AUTHOR=Kim Kathryn M. , Kim Steven Y. , Schulman Kathy L. , Kim Michael H. TITLE=Incremental healthcare cost burden in patients with atrial flutter only JOURNAL=Frontiers in Cardiovascular Medicine VOLUME=10 YEAR=2023 URL=https://www.frontiersin.org/journals/cardiovascular-medicine/articles/10.3389/fcvm.2023.1094316 DOI=10.3389/fcvm.2023.1094316 ISSN=2297-055X ABSTRACT=Background

Limited information is available on the costs related to atrial flutter only. This study provides a comprehensive estimate of the cost in patients with atrial flutter only versus matched patients without any atrial arrhythmia.

Methods

Patients over 20 years of age with a minimum of one inpatient or two outpatient diagnosis codes for atrial flutter in 2005 and a minimum of 12 months of continuous enrollment pre- and post-index were identified using the MarketScan Commercial and Medicare databases. Atrial flutter patients were propensity matched to patients without atrial arrhythmias. Total costs for each patient for 12 months post-index were calculated.
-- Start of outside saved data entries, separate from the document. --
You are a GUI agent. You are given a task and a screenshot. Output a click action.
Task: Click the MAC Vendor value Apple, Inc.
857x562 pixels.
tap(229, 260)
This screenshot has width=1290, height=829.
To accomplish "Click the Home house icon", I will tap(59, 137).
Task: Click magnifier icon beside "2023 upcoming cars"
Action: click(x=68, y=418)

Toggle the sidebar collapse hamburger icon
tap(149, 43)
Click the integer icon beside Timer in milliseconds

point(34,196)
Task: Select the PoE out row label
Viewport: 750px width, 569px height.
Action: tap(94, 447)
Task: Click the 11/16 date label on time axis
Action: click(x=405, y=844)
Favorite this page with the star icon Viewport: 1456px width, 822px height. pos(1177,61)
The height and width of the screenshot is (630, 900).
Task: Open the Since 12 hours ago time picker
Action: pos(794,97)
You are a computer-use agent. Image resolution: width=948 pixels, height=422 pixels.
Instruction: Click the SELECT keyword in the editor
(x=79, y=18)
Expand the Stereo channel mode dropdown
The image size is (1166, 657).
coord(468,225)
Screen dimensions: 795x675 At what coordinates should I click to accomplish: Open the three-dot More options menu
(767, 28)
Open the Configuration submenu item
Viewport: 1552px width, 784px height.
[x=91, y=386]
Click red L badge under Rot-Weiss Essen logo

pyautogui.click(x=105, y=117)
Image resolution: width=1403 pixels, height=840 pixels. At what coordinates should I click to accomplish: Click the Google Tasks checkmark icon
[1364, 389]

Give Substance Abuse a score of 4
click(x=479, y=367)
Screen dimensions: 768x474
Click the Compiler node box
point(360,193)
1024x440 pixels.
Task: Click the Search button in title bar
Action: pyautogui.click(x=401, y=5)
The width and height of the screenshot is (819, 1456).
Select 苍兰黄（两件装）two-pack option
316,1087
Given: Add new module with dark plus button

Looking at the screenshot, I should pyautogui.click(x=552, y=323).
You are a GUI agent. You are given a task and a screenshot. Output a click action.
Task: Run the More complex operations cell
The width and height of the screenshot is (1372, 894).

National cost was estimated using the projected prevalence of atrial flutter for 2010.

Results

A total of 1,042 patients with atrial flutter only were successfully matched with comparison patients. For atrial flutter patients compared to matched controls without atrial arrhythmias, total mean annual cost per patient was 81% higher ($23,008 vs. $12,717) and mean annual inpatient expenditure was 214% higher ($8,518 vs. $2,713). When applied to national atrial flutter prevalence data, total incremental cost burden was estimated to be $687.9 million per year more than patients without atrial arrhythmias, primarily due to cardiovascular specific expenditure ($377 million, 55% of total) with 58% ($218.5 million) of the increased inpatient expenditure due to cardiovascular specific admissions and $159 million (23%) for atrial flutter specific care. Sex-related differences were also present in atrial flutter only patients.

Conclusion

Although atrial flutter-only patients are less prevalent than atrial fibrillation patients, the national incremental cost burden in atrial flutter is substantial on a per-patient level.